African Youth Languages
Title | African Youth Languages PDF eBook |
Author | Ellen Hurst-Harosh |
Publisher | Springer |
Pages | 261 |
Release | 2018-03-06 |
Genre | Foreign Language Study |
ISBN | 3319645625 |
This book showcases current research on language in new media, the performing arts and music in Africa, emphasising the role that youth play in language change and development. The authors demonstrate how the efforts of young people to throw off old colonial languages and create new local ones has become a site of language creativity. Analysing the language of ‘new media’, including social media, print media and new media technologies, and of creative arts such as performance poetry, hip-hop and rap, they use empirical research from such diverse countries as Cameroon, Nigeria, Kenya, the Ivory Coast and South Africa. This original edited collection will appeal to students and scholars of African sociolinguistics, particularly in the light of the rapidly changing globalized context in which we live.

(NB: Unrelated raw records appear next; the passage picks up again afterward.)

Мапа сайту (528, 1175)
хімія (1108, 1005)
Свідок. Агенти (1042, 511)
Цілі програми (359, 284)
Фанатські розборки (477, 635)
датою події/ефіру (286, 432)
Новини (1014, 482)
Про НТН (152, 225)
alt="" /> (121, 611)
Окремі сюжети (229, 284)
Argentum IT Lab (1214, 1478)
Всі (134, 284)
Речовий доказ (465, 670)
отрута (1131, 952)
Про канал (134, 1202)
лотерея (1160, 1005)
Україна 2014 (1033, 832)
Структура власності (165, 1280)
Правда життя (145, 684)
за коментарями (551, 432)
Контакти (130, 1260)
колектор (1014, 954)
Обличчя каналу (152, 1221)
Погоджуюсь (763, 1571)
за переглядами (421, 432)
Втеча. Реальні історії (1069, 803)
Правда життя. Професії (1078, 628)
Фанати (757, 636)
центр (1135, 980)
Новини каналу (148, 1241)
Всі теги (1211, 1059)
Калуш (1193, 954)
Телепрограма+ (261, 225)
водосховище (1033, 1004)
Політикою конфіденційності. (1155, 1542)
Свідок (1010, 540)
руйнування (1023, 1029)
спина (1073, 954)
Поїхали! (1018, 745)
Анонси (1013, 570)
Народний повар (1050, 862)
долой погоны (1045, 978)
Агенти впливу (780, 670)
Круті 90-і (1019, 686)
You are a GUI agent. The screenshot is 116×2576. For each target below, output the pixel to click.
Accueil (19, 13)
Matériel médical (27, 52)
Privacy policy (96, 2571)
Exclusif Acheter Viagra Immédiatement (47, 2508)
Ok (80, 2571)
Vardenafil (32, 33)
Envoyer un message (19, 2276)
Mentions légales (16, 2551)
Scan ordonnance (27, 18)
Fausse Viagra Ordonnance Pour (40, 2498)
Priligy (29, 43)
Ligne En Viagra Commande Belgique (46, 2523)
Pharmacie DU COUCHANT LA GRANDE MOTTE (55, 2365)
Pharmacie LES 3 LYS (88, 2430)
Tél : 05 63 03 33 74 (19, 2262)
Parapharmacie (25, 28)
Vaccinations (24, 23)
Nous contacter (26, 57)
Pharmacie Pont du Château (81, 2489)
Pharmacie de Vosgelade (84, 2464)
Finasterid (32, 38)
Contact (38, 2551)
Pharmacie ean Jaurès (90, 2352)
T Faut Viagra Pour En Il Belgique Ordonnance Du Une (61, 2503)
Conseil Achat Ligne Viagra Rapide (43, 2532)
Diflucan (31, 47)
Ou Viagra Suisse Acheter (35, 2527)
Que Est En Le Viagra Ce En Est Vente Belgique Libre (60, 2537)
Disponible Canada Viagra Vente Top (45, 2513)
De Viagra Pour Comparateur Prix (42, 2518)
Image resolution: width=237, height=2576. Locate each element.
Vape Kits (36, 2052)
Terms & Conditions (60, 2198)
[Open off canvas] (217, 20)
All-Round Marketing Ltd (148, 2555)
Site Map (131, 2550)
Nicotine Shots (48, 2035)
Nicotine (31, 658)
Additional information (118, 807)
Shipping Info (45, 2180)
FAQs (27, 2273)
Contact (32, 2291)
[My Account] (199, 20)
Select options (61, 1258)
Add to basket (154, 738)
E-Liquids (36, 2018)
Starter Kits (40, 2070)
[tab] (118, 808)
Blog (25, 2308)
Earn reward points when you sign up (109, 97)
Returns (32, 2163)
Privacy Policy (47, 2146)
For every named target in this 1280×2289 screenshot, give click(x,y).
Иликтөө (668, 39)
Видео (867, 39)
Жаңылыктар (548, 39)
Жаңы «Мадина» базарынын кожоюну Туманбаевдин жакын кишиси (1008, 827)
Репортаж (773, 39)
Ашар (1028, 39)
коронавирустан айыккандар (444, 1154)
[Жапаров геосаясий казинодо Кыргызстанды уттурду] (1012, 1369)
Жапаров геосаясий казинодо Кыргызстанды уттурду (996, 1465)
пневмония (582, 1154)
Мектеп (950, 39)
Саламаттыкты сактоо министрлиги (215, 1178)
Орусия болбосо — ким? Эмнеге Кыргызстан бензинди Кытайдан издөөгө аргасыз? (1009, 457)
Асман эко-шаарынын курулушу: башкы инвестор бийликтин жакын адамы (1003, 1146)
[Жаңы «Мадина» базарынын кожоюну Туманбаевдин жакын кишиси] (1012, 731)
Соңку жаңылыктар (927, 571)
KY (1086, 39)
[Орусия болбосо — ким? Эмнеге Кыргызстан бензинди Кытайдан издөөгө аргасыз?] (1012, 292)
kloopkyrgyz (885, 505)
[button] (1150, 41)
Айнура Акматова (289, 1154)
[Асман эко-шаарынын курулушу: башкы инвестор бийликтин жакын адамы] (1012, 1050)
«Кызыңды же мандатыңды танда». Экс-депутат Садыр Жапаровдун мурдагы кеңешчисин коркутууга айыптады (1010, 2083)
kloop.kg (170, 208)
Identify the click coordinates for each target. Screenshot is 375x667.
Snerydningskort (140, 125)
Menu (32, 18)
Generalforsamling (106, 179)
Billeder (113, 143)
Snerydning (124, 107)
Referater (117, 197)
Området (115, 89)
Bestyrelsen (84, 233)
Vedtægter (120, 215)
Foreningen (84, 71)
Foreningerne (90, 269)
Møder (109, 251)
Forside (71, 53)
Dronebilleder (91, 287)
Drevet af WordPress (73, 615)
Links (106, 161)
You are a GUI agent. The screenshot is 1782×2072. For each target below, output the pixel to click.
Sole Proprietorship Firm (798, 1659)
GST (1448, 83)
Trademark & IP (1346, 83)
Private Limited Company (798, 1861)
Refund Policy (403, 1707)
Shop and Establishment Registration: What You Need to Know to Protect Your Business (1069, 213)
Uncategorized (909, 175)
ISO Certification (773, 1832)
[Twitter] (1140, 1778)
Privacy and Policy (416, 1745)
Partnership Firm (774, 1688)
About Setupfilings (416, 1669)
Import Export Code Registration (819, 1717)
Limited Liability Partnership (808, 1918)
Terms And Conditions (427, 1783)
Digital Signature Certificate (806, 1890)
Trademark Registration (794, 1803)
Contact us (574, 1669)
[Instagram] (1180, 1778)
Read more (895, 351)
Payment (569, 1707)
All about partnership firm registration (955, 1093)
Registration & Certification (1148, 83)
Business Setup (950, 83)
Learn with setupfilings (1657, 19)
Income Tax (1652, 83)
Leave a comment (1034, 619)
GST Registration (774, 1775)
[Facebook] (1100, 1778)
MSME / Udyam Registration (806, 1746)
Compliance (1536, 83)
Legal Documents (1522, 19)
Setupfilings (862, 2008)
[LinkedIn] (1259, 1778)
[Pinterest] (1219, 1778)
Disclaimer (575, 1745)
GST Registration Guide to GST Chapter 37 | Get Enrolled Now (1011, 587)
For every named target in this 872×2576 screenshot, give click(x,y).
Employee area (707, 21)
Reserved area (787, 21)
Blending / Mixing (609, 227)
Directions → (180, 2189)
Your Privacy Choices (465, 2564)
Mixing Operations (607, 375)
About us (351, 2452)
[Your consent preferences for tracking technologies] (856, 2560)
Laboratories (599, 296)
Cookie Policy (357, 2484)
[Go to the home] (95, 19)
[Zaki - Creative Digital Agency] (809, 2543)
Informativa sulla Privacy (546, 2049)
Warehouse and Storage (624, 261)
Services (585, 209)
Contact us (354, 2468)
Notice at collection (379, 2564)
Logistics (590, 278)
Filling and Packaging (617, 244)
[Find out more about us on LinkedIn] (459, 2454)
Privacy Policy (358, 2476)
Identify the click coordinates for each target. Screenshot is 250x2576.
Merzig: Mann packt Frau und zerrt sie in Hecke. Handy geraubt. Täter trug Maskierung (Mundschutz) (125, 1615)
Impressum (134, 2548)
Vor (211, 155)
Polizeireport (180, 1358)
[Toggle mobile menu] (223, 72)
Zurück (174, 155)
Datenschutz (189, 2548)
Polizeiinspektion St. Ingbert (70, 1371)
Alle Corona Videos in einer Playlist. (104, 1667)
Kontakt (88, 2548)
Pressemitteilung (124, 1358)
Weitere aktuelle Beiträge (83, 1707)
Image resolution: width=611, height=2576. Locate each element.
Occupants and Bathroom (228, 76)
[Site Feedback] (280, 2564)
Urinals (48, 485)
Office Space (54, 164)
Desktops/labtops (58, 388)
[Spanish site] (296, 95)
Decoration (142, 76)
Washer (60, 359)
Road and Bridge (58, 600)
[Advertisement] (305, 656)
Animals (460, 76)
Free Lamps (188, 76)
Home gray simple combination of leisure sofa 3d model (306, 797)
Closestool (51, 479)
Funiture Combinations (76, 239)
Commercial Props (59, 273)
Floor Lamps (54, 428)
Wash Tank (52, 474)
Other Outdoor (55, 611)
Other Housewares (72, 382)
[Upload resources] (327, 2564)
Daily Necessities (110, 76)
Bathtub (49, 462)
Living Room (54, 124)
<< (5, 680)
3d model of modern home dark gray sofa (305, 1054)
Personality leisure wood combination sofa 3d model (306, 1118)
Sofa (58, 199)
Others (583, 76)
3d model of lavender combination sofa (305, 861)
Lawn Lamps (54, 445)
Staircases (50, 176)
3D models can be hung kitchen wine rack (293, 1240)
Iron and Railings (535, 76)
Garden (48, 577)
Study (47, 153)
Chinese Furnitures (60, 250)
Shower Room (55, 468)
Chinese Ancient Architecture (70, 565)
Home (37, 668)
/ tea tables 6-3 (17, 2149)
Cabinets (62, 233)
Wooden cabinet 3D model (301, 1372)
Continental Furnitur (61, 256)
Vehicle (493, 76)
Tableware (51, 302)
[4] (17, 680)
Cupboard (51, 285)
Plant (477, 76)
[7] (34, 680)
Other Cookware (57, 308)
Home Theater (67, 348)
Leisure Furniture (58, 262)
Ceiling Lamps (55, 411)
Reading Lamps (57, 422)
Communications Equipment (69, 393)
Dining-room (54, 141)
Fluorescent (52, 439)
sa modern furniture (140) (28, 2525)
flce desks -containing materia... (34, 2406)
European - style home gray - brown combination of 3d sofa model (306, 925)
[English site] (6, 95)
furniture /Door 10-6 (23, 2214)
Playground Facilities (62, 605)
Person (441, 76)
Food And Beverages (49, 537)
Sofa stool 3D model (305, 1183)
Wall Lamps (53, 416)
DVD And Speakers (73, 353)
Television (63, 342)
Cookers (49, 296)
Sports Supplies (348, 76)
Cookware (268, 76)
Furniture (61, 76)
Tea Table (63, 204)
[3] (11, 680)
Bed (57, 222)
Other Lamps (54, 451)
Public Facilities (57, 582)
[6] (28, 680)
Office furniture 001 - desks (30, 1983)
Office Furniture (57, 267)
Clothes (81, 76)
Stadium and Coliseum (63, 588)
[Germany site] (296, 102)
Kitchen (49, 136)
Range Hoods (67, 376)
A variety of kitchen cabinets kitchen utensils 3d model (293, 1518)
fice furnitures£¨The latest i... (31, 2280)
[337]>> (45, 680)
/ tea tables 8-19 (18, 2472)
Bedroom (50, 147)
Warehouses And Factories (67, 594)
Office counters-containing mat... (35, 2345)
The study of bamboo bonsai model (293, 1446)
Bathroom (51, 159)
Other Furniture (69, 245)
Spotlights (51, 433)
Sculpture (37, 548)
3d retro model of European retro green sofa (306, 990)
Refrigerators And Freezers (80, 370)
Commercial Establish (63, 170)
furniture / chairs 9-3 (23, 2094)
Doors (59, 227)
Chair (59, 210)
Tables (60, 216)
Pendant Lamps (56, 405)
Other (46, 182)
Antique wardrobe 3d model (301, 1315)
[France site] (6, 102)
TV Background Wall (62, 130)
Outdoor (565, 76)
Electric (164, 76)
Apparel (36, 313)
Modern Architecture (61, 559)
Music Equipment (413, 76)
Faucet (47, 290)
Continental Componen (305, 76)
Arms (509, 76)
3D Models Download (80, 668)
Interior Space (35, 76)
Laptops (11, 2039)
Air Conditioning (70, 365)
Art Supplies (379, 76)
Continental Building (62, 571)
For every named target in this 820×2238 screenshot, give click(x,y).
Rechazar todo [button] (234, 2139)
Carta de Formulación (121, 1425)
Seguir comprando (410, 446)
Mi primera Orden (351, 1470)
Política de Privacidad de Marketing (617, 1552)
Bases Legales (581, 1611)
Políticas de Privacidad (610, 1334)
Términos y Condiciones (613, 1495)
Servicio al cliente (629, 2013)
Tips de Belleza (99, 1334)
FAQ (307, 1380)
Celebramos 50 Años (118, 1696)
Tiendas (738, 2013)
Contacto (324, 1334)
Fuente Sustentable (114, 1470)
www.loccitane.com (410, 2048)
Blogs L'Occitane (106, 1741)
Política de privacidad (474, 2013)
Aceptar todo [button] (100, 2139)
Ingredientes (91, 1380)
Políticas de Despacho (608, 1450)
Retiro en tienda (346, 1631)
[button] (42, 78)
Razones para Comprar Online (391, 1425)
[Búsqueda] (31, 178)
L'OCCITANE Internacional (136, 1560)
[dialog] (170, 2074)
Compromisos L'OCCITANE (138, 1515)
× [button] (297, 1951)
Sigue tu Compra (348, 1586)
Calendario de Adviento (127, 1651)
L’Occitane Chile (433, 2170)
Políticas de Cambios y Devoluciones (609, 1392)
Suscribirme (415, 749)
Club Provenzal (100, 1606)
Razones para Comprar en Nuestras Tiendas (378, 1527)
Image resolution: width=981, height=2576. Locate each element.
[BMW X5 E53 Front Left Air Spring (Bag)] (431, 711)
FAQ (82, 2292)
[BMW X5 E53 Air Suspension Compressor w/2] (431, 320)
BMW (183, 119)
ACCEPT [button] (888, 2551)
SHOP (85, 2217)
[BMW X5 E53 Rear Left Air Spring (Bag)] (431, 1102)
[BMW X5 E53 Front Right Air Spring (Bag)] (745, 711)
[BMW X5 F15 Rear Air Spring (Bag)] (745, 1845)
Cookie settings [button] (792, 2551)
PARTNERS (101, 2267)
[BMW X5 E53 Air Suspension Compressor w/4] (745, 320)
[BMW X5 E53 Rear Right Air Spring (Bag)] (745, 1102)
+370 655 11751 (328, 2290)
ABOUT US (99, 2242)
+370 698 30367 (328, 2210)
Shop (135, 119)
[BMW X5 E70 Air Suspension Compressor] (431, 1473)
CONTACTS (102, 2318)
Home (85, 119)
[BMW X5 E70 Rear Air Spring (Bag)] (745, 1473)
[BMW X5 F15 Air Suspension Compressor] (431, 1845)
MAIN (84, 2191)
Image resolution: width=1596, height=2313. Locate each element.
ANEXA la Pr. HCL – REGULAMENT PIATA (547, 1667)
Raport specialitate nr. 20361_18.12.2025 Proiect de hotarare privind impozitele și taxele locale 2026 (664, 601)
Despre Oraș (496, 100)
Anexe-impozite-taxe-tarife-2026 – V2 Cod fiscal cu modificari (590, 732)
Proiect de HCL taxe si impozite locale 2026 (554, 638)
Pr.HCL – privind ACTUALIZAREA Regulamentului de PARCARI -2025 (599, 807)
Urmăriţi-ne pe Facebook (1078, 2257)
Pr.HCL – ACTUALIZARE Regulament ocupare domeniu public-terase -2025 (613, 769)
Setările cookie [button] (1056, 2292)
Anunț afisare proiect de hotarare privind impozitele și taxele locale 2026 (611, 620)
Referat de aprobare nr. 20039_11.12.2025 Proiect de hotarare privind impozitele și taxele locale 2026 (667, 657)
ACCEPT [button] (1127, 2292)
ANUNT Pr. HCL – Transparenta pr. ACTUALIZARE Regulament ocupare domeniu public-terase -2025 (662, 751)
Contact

Youth Language Practices in Africa and Beyond
Title | Youth Language Practices in Africa and Beyond PDF eBook |
Author | Nico Nassenstein |
Publisher | Walter de Gruyter GmbH & Co KG |
Pages | 378 |
Release | 2015-09-14 |
Genre | Language Arts & Disciplines |
ISBN | 1614518521 |
Youth languages have increasingly attracted the attention of scholars and students of various disciplines. African youth languages are a vibrant phenomenon with manifold characteristics involving a range of different languages. This book is a first comprehensive study of African youth languages and presents fresh insights into various youth languages, providing linguistic as well as sociolinguistic data and analyses.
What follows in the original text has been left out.